Parkinson disease has been linked to skin cancer in a study published in the “Archives of Neurology.” The study found that people with Parkinson’s disease had an increase risk for all skin cancers. Other diseases that are linked to skin cancer include solar keratosis, xeroderma pigmentosum, Psoriasis, gorlin syndrome and eczema. The human papilloma virus (HPV) is a common virus that has several different strains. It is also a disease risk factor in the development of skin cancer. If you’ve had skin cancer before you have an increase risk of developing skin cancer again.
If you’ve had an organ or a bone marrow transplant and are taking drugs to stop rejection, have HIV or AIDS or have an inflammatory disease such as inflammatory bowel disease or rheumatoid arthritis your risk will also increase. It’s recommend that transplant patients have yearly check ups with a skin specialist to learn and look for skin cancers symptoms.
Smoking also has a link to skin cancer. That would include second and third hand smoke.

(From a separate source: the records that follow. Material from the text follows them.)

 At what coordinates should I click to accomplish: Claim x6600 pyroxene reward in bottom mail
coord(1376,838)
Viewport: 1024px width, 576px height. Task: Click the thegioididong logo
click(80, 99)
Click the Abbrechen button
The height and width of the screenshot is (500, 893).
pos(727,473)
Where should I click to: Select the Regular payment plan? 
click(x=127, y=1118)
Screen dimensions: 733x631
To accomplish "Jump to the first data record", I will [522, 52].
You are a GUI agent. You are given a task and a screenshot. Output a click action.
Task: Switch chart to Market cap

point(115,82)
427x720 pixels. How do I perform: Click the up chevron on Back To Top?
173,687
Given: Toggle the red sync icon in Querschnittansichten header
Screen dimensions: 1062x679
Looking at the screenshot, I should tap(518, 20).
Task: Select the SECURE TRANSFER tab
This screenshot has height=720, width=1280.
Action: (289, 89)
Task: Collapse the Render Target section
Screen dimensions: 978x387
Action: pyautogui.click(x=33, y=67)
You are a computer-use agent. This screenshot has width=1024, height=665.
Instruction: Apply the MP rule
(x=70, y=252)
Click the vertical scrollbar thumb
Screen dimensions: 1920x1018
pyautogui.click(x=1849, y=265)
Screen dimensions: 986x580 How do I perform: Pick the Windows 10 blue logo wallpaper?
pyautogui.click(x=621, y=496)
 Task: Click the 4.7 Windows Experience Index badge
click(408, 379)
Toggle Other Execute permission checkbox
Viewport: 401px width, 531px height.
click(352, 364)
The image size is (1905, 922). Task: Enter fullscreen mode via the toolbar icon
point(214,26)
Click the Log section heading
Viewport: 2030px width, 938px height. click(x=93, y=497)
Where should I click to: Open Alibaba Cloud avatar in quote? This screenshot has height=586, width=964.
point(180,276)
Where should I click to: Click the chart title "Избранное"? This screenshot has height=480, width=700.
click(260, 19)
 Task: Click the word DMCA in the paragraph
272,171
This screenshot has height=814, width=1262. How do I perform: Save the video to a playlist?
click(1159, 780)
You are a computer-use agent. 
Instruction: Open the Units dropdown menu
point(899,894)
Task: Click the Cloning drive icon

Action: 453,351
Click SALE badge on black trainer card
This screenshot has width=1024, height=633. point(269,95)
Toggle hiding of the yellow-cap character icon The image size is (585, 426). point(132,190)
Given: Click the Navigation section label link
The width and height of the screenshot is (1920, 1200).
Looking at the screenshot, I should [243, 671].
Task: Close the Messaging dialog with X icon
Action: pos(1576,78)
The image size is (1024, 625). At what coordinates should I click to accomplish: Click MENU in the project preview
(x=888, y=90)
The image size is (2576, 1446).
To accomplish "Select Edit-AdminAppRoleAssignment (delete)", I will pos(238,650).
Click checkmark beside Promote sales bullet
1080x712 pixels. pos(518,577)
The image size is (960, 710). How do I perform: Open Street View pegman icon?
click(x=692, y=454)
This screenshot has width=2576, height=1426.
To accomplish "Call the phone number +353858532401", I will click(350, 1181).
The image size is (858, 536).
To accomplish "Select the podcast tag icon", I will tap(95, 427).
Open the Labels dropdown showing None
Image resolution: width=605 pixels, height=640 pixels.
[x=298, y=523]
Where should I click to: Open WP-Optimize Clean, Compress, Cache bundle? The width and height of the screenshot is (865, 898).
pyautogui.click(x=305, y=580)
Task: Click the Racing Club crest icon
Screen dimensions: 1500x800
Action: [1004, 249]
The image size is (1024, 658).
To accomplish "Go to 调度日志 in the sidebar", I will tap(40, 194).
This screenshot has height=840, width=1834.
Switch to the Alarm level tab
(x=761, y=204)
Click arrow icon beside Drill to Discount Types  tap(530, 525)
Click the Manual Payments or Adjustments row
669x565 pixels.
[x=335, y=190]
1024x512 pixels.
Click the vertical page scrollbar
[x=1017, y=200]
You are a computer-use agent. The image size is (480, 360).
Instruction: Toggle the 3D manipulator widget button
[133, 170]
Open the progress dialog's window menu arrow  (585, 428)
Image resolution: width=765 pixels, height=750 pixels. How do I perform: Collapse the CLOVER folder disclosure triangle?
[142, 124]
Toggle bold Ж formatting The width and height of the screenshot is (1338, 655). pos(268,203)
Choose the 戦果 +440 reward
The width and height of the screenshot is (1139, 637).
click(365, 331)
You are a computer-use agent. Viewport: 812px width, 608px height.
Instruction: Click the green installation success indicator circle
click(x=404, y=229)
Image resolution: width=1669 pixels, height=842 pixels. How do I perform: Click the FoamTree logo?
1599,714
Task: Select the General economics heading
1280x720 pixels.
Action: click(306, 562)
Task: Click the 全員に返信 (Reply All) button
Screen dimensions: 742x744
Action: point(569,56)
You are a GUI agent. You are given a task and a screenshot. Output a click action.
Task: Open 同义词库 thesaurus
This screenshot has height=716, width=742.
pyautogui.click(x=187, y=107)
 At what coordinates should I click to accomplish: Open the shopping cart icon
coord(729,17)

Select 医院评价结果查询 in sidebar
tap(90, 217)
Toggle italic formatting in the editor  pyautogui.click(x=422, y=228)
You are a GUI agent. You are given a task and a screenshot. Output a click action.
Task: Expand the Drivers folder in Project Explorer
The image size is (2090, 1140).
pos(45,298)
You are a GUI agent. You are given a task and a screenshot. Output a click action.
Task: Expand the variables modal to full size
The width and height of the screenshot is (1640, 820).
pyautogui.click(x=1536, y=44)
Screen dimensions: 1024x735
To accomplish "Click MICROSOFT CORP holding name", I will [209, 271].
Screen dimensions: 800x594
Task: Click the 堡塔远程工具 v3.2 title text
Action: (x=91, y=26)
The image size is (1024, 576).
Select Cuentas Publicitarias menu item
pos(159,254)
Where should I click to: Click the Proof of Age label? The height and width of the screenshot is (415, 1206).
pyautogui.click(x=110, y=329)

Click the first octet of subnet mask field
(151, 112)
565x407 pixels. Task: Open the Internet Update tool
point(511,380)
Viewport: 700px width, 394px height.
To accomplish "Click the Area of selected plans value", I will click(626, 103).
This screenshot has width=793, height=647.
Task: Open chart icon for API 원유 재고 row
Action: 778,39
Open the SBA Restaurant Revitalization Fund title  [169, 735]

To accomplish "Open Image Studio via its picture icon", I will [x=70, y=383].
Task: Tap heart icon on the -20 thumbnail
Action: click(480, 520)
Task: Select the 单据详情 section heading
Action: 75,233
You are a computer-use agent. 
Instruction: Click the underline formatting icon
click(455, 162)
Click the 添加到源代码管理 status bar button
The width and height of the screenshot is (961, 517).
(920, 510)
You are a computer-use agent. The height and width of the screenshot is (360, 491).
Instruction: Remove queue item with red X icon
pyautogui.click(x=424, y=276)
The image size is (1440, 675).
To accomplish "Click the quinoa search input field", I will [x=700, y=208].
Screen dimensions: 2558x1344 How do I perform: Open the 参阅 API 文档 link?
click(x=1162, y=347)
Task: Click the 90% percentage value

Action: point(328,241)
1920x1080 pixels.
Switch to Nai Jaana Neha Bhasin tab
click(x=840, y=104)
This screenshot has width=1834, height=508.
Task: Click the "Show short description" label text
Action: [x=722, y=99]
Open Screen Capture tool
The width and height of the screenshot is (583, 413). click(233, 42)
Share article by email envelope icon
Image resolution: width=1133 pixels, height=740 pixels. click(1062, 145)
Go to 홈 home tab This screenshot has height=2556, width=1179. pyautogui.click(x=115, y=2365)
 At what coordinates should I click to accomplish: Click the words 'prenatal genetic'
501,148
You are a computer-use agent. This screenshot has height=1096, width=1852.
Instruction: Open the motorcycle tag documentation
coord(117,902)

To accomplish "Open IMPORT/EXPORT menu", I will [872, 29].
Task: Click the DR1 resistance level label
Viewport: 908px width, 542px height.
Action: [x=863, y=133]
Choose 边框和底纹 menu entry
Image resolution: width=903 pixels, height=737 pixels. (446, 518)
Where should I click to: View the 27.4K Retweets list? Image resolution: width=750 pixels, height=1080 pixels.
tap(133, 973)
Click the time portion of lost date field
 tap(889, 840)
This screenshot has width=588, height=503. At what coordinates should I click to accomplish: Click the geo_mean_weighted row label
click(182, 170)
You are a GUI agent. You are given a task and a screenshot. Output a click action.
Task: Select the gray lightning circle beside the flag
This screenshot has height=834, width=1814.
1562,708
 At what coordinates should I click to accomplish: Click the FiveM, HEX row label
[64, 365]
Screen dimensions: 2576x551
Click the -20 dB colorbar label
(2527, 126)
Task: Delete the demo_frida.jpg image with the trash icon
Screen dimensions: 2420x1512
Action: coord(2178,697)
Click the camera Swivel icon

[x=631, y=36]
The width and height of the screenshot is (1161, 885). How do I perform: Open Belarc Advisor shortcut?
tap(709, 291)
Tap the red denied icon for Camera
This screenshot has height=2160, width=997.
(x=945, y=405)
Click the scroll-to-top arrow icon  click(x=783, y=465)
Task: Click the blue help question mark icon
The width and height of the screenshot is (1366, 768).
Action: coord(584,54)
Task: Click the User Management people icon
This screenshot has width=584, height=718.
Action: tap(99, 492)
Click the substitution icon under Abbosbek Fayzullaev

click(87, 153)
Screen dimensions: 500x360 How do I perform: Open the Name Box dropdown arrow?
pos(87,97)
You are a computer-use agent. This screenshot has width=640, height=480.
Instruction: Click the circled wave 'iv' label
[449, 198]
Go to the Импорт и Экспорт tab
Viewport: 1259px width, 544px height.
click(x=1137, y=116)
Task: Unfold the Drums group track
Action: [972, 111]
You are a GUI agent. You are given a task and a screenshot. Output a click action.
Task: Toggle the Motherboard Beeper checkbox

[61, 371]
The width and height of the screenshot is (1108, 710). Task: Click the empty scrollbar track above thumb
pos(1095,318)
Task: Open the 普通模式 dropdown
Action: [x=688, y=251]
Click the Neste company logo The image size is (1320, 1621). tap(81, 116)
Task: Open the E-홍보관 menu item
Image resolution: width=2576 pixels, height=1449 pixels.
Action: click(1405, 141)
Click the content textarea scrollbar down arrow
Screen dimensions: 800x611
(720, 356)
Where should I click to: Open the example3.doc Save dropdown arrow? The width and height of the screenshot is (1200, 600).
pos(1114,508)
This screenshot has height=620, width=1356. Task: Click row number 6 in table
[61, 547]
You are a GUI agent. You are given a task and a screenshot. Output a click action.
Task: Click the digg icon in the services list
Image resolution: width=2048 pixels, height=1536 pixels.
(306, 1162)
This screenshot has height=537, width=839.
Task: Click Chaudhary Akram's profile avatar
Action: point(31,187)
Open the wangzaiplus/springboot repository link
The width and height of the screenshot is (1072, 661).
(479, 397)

A June 2012 study published in Archives of Dermatology and a December 2011 study publisher in Cancer Causes and Control found that squamous cell cancer was more common in smokers than non-smokers.
The American Cancer Society points out that many chemicals can increase our risk for skin cancer. These chemicals include coal tar, soot, pitch, creosote, and petroleum products, such as mineral oil and motor oil, shale oils and arsenic.
We cannot eliminate all risk of skin cancer but we can control and eliminate some.
1. Use sunscreen with a sun protection factor (SPF) of 30 or greater (for UVB protection) and zinc oxide (for UVA protection) 20 minutes before sun exposure and reapply every 2 hours. Not all sunscreens are not created equal. Read the label. Some sunscreen products may increase the spread of skin cancer.
2. Wear clothing, cosmetic products, contact lenses, glasses, sunglasses that offer UV protection.
3. Stay out of the sun between 10 a.m. and 2 p.m.
4. Know your environment. Eliminate chemicals that increase your risk.
5. Stop smoking.
6. Talk to your doctor about everything.
7. Clean your house of risk factors.